The more significant effect comes from changes to your account history. When your old loans are closed and replaced by a new one, the average age of your accounts drops — especially if those loans were among your oldest. Scoring models interpret a younger credit file as higher risk, which can cause a temporary score decline. The new loan rebuilds this history over time, but borrowers should expect a short adjustment period. If rate-shopping, try to submit all refinancing applications within a 14-to-45-day window so that multiple inquiries are grouped together and counted as a single inquiry by scoring models.

How Your Student Loans Affect a Co-signer’s Credit

If someone co-signed your student loan, the account appears on both your credit report and theirs. Every payment — on time or late — is reported to both borrowers equally.14Consumer Financial Protection Bureau. What Is a Co-Signer for a Student Loan A missed payment damages the co-signer’s score just as it damages yours, and a default shows up on their record too.

The outstanding balance also counts toward the co-signer’s total debt, which can affect their ability to qualify for a mortgage or other loans. Some private lenders offer a co-signer release after a set number of on-time payments, but the specific requirements vary by lender and are not guaranteed.15Consumer Financial Protection Bureau. If I Co-Signed for a Private Student Loan Can I Be Released From the Loan If you have a co-signer, keeping your payments current protects their credit alongside your own.
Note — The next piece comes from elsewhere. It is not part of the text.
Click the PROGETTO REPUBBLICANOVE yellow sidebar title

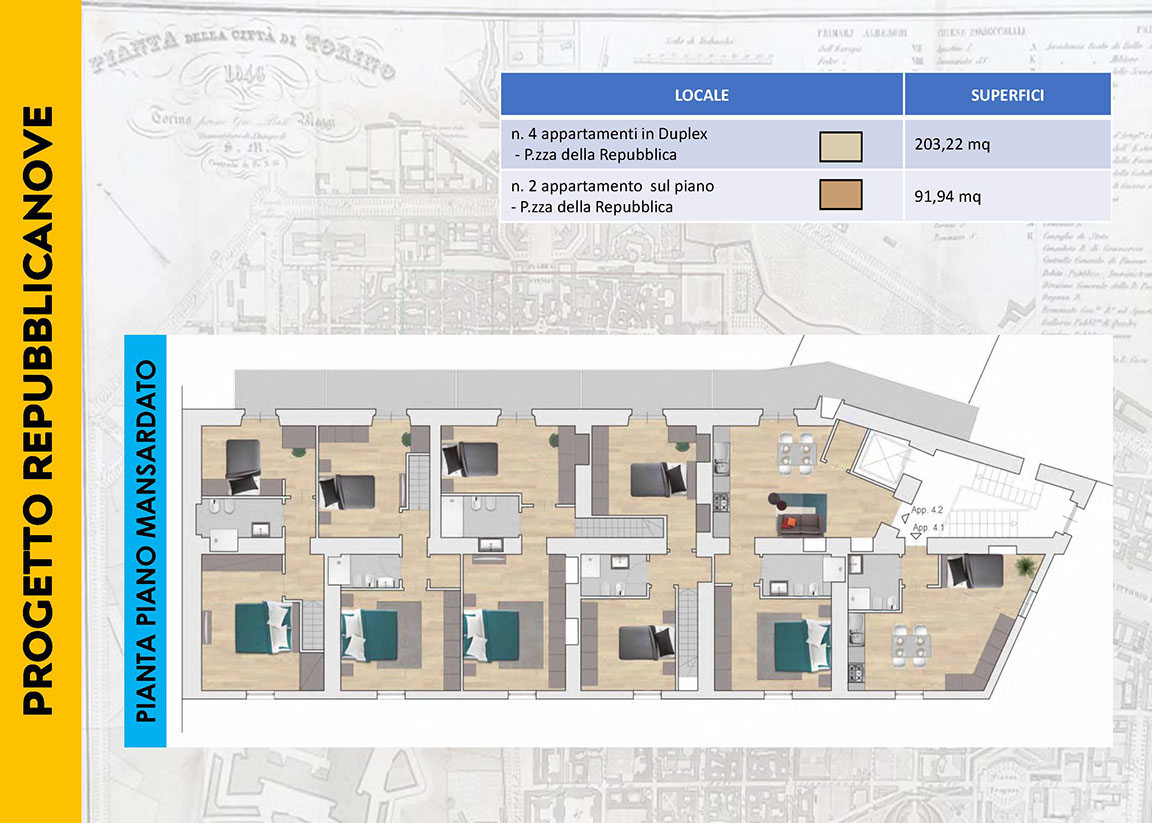pyautogui.click(x=39, y=411)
When Forgiven Student Debt Creates a Tax Bill

Student loan forgiveness removes the remaining balance from your credit report, which generally helps your score by eliminating the debt. However, starting in 2026, most forgiven student loan amounts count as taxable income on your federal tax return. The temporary exclusion created by the American Rescue Plan Act expired at the end of 2025.16Internal Revenue Service. Topic No. 431, Canceled Debt – Is It Taxable or Not

A few narrow exceptions remain. Forgiveness through Public Service Loan Forgiveness, discharge due to total and permanent disability, and discharge due to the borrower’s death are not treated as taxable income. For everyone else — including borrowers who reach the end of an income-driven repayment term — the forgiven amount will be reported on a Form 1099-C and added to your income for the year. If your total debts exceed the fair market value of your assets at the time of forgiveness, you may qualify for an insolvency exclusion that reduces or eliminates the tax.17Internal Revenue Service. Publication 4681, Canceled Debts, Foreclosures, Repossessions, and Abandonments Borrowers approaching forgiveness should plan for this potential tax liability well in advance.